A member of the Laguna Pueblo, Ms. Haaland describes herself as a 35th generation New Mexican and traces her family’s ancestry in the state to the 1200s. She has been a barrier breaker since the moment she entered politics.
In 2015, she became the first Native person to chair a major New Mexico political party. Three years later, Ms. Haaland and Sharice Davids of Kansas became the first Native American women elected to Congress. And after her 2021 confirmation, Ms. Haaland became the first Native American cabinet secretary, running a department that once oversaw the repression of Native tribes.
“Representation matters, it matters at the ballot box,” Ms. Haaland said in an interview during her primary campaign. “And I have just always felt like Native Americans should be represented by people who care about our issues.”
On the campaign trail, Indigenous New Mexicans, who make up about 12 percent of the state’s population, were thrilled at the chance to vote for a candidate they felt would intuitively understand their concerns.
“It’s amazing to have someone who is as educated and as experienced as her, who has the lived experience and understands tribal people, tribal communities and tribal perspectives,” said Adam Becenti, a consultant and member of the Navajo Nation, who attended two of Ms. Haaland’s events in Gallup, N.M.

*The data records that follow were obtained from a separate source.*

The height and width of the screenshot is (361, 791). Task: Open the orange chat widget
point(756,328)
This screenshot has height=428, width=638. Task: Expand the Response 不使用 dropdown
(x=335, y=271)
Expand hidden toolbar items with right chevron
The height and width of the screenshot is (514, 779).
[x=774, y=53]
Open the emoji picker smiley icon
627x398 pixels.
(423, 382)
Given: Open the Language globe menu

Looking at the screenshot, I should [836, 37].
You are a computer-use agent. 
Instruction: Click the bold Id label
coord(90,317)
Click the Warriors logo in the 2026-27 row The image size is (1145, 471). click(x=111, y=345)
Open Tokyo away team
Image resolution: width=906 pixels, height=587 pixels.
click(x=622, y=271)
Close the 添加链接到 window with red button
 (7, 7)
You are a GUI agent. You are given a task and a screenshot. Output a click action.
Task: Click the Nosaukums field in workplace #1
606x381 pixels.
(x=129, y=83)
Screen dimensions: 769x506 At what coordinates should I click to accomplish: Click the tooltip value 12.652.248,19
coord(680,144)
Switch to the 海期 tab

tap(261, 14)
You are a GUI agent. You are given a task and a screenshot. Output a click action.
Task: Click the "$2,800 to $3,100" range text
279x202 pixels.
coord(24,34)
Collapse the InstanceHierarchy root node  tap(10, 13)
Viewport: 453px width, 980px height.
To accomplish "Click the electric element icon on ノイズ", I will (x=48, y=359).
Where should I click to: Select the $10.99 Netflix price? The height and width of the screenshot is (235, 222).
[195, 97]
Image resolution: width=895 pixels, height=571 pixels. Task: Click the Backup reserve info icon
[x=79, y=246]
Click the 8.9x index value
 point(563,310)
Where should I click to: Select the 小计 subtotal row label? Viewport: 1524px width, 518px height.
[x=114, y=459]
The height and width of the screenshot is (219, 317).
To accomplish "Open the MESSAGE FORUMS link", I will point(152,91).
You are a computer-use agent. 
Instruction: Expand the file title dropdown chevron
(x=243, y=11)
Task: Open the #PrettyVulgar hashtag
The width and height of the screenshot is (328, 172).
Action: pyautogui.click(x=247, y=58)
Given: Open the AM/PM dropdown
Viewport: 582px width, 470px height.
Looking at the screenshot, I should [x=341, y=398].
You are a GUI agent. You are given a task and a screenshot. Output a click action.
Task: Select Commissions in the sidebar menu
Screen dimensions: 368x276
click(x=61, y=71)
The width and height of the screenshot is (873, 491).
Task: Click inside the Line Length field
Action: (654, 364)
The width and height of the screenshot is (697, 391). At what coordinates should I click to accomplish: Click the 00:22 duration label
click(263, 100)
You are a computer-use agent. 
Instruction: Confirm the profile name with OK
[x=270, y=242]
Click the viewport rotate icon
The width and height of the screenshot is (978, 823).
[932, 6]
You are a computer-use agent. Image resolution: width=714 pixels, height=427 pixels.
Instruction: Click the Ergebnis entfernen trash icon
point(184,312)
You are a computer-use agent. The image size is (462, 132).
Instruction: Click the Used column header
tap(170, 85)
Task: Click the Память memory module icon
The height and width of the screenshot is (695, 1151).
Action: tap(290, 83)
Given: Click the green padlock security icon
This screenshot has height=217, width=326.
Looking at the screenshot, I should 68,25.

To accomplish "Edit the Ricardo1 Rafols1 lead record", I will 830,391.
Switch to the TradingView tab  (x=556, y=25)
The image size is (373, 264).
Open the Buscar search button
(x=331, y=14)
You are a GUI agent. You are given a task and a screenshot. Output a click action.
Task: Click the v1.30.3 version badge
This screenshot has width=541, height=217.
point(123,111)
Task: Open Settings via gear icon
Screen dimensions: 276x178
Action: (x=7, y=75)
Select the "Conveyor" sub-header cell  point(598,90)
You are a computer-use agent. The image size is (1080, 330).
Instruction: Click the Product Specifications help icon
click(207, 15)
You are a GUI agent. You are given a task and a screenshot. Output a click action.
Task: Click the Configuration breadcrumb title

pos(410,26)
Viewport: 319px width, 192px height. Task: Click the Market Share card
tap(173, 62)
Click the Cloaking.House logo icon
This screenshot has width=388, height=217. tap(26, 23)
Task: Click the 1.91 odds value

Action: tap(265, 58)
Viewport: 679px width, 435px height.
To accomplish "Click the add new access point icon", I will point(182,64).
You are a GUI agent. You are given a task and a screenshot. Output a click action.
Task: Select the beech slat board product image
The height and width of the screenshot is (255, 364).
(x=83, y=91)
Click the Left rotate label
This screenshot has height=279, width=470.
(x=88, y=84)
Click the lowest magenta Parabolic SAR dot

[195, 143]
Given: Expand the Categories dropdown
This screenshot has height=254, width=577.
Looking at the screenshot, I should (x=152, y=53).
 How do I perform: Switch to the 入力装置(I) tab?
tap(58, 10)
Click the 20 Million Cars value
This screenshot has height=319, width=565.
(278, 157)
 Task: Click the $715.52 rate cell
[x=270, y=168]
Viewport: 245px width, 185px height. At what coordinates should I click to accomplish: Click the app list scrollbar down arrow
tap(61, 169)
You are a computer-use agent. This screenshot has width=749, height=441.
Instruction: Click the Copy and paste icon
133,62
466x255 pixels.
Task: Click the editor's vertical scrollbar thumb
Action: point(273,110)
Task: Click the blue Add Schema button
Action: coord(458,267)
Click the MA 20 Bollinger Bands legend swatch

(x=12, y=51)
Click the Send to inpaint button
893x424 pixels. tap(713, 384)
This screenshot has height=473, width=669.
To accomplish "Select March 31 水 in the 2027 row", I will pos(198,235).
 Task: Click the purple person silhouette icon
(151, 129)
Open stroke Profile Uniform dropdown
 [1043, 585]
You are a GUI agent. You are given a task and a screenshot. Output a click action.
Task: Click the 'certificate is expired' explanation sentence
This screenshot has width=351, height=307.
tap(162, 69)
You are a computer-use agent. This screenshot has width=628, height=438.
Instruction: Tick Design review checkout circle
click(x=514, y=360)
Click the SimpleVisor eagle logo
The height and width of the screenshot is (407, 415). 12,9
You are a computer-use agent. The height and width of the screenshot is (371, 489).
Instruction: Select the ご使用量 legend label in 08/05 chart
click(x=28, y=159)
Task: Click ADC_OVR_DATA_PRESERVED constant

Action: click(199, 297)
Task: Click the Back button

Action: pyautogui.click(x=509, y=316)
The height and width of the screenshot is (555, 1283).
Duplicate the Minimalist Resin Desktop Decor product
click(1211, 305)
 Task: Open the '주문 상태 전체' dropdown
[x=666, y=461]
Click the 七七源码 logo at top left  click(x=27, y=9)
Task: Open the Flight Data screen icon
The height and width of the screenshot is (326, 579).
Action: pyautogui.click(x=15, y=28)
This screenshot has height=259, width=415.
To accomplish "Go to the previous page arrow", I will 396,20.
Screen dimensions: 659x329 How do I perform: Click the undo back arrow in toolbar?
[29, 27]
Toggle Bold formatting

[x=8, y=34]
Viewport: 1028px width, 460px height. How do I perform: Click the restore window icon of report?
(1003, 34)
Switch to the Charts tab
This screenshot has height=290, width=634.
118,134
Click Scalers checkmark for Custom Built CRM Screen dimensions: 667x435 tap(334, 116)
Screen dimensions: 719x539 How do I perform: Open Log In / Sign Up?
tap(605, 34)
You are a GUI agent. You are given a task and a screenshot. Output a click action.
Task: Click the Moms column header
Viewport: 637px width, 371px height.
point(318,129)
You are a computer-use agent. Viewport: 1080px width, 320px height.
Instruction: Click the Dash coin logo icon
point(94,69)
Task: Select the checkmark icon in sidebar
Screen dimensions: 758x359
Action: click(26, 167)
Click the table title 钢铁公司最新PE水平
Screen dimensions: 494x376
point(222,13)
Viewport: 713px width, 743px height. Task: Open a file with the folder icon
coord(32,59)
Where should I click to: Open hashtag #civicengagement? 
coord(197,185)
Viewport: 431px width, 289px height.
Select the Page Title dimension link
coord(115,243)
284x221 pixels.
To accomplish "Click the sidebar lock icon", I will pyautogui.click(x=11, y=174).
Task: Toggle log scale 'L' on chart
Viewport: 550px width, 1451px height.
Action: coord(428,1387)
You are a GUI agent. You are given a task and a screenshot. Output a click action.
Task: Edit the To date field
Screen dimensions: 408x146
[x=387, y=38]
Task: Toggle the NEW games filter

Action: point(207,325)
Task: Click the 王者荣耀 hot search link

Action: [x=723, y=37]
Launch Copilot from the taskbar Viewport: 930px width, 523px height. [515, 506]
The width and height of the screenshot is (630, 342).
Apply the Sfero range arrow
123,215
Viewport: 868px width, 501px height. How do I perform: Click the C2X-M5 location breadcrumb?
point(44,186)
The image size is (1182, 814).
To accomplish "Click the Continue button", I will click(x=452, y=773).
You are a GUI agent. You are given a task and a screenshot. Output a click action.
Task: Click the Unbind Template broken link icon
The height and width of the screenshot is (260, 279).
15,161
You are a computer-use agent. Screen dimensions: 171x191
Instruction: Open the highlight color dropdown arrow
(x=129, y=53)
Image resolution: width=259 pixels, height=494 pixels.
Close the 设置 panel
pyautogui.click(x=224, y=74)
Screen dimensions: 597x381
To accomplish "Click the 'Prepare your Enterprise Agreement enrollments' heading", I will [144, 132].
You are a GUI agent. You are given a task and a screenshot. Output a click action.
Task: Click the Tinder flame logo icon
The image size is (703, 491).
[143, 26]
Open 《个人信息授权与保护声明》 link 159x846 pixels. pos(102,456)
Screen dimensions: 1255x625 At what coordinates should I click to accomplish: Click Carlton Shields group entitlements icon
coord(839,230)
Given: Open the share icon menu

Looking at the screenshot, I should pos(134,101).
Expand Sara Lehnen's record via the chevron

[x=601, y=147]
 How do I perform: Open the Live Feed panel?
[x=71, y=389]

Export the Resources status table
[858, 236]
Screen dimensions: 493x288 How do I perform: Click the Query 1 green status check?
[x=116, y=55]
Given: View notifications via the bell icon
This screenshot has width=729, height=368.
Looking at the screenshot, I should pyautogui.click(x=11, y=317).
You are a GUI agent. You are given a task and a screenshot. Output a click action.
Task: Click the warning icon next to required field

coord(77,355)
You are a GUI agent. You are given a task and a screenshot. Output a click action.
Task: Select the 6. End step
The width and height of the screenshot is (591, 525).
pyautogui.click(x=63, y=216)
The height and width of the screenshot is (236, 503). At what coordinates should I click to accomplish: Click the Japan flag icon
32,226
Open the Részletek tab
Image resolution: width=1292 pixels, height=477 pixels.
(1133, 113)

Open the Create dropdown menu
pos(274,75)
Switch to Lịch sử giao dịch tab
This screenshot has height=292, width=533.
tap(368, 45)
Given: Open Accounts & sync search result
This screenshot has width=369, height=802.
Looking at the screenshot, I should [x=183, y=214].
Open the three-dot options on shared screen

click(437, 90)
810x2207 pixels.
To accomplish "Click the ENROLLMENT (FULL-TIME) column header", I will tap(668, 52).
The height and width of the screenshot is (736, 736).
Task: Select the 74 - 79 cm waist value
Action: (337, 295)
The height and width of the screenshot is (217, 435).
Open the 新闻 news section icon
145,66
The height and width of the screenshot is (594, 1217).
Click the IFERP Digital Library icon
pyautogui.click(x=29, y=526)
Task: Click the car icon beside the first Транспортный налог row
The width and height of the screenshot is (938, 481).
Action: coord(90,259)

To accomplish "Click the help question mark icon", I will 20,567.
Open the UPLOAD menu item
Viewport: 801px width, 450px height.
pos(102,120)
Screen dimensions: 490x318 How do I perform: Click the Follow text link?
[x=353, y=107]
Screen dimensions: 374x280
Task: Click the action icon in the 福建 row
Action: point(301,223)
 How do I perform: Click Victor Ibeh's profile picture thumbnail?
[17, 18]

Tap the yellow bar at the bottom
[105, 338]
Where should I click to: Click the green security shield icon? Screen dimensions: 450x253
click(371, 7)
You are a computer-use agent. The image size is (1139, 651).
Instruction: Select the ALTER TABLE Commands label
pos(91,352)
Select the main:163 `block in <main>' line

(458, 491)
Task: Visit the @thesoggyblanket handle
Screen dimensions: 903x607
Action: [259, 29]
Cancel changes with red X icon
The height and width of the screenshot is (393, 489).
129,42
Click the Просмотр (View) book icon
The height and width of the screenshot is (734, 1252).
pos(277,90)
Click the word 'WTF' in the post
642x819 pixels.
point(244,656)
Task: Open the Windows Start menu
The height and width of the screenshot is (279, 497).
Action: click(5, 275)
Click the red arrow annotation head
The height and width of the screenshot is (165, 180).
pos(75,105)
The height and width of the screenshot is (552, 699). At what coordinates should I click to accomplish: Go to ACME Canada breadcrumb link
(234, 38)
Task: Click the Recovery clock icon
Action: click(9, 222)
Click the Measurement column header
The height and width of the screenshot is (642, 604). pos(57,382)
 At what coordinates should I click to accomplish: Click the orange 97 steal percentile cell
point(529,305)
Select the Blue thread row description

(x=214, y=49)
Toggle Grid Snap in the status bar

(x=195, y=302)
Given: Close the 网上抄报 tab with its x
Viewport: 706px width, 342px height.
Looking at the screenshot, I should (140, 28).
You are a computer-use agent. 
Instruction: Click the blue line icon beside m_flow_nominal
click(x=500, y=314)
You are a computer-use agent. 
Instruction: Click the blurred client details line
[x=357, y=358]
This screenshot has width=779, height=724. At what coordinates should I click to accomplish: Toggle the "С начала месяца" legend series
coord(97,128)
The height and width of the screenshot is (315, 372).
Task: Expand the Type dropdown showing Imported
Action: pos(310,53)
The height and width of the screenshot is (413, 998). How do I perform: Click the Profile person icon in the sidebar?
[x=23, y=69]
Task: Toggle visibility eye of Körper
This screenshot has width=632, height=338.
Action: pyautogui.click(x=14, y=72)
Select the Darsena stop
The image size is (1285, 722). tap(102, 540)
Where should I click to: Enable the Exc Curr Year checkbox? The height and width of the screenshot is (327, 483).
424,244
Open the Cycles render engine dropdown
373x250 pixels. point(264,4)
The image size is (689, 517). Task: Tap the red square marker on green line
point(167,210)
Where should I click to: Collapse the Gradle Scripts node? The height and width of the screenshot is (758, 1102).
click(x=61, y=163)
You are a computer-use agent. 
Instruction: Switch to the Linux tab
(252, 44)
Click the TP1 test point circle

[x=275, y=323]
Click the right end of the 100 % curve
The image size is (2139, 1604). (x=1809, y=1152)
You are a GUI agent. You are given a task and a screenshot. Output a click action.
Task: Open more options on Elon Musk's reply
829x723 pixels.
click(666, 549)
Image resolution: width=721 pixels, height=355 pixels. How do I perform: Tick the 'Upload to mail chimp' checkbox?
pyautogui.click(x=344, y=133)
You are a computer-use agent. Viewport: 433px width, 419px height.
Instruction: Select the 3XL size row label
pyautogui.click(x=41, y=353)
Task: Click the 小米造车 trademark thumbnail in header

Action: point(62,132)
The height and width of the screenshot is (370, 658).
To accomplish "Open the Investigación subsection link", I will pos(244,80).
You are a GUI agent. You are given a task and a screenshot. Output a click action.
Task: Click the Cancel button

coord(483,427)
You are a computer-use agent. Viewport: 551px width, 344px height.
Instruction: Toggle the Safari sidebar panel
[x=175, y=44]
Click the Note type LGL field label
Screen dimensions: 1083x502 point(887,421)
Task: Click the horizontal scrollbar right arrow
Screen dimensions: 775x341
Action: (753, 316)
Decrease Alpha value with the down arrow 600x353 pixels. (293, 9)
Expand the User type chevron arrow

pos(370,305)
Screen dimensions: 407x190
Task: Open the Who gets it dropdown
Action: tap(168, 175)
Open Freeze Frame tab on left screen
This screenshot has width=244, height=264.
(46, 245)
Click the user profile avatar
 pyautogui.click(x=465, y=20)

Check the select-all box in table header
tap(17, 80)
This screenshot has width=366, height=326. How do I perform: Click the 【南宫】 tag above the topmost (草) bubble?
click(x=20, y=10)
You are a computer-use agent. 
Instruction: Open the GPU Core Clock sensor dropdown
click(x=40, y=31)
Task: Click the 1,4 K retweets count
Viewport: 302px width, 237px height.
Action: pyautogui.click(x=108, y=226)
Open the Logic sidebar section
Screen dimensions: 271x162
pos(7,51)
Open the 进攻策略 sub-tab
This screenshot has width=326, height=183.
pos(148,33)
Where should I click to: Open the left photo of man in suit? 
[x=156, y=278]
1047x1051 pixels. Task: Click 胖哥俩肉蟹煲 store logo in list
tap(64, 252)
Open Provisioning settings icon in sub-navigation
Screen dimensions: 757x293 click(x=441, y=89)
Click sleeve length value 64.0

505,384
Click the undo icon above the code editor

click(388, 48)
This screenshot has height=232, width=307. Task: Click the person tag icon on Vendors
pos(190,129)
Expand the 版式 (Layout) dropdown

Ms. Haaland also won endorsements from a long list of liberal groups and most of the state’s top elected Democrats, boxing out Mr. Bregman, who received support from Albuquerque police officers and a handful of other unions.
Mr. Bregman sought to present himself as Ms. Haaland’s stylistic opposite, a brash law-and-order Democrat who appeared in campaign ads on horseback wearing a black cowboy hat. He attempted to turn the race into a referendum on toughness — the most important quality, he argued, for standing up to President Trump.
But Ms. Haaland also insisted she would push back on Mr. Trump’s policies, such as his slashing of food stamps and Medicaid, two programs that New Mexico relies on as much as any state, and his administration’s attempts to privatize public land.
When asked at a forum in Galisteo, a tiny town outside of Santa Fe, how she would protect Chaco Canyon, a sacred Native American site, from administration-backed oil drilling, she replied that she would “sue the pants off Donald Trump.”
New Mexico voters, worried over their state’s most pressing problems, said they want their next governor to do more than face off with the president.
“As Democrats, we’re going to lose if all we do is fight Trump,” said Jose Nieto, a 70-year-old accountant and supporter of Ms. Haaland from outside Santa Fe. “You’ve got to actually do something.”